Replies

I don't think the problem here is with surface proteins, but rather with gene switches in the DNA. Already differentiated cells type nuclei are unable to bring about the complete formation of an organism after insertion into a zygote, at this point. What I think science needs to find is a way to play with the gene switches.

I don't think the problem here is with surface proteins, but rather with gene switches in the DNA.

Good point. But it turns out that many of these genetic switches are controlled by surface proteins which are activated by changes in the extracellular environment.

I don't think the problem here is with surface proteins, but rather with gene switches in the DNA. Already differentiated cells type nuclei are unable to bring about the complete formation of an organism after insertion into a zygote, at this point. What I think science needs to find is a way to play with the gene switches.

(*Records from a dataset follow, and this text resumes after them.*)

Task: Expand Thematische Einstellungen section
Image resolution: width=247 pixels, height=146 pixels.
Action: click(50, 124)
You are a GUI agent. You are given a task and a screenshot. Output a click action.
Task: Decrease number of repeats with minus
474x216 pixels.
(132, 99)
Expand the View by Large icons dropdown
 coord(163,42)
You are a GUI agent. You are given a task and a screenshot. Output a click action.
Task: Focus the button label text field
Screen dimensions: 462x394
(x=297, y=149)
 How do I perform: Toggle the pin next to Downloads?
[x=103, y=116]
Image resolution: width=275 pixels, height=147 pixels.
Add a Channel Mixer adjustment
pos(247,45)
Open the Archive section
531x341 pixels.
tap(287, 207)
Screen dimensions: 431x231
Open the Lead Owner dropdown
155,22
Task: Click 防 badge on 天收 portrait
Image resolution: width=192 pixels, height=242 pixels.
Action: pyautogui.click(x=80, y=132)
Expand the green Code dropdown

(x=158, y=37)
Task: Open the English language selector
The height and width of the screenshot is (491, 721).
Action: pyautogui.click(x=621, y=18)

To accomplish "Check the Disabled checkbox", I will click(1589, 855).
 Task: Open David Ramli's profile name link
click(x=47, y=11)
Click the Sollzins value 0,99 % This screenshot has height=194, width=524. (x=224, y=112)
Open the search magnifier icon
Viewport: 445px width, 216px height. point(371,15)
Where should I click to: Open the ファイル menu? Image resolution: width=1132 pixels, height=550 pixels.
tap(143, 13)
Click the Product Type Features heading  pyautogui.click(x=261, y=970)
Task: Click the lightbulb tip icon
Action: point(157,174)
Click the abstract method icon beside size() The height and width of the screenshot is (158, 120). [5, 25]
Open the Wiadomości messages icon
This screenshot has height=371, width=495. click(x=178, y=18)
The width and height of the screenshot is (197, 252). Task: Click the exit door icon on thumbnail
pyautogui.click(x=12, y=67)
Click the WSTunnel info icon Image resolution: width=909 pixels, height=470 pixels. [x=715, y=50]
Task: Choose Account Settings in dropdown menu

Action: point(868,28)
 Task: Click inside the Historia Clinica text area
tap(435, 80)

One of the reasons a particular cell is a particular cell is because its progenitors have responded to a series of factors that have pushed its differentiation in one direction rather than another. Some of these factors act through surface receptors such as the heterotrimeric G proteins. Some diffuse in. Some apparently work directly through a mechanical connection between cell-surface receptors and the gene in question. These means are the switches that drive gene expression. DNA all on its own is just a passive strip of protein recipes and doesn't control anything. It responds to pre-existing cellular conditions. Finding ways to manipulate certain conditions can control gene expression. Finding ways to control gene expression can change the conditions and, hopefully, alter the identity of the cell. Perhaps a particular disease phenotype is due to a mutation that affects the behavior of a certain splice variant which happens to be the developmental default isoform. Instead of trying to do gene therapy and replace the entire gene, it may be possible to preferentially induce expression of one of the other splice variants that could work just as well and so partially or completely ameliorate the disease phenotype. Of course, if the error was far down within a developmental chain such that D depended on C, and C on B, and B was screwed up by something happening in A, then by the time you get to the point of altered D or non-existing D, it may be too late to fix. However, there could be certain embryonically-lethal or perinatally lethal mutations that could be sidestepped by this approach at an early enough point of intervention. That would be really cool. Something like this is a standard technique anyway with a rescue transgene (this is a way of finding out just what role a particular gene does or doesn't have in development). In Drosophila you can have a lethal mutation for a protein that is absolutely critical for development. There may be a larva which simply will die without pupating. However, if you transfect the egg with a transgene with an inducible promoter for that gene, you can turn it on and get the larva over the developmental hump, after which it may be fine. Unfortunately, the way things have been going with humans, even if it were possible to avoid such a developmental blind end, genetic tests that revealed the condition early enough on would just be used to counsel the mother to abort the kid, "for his own good".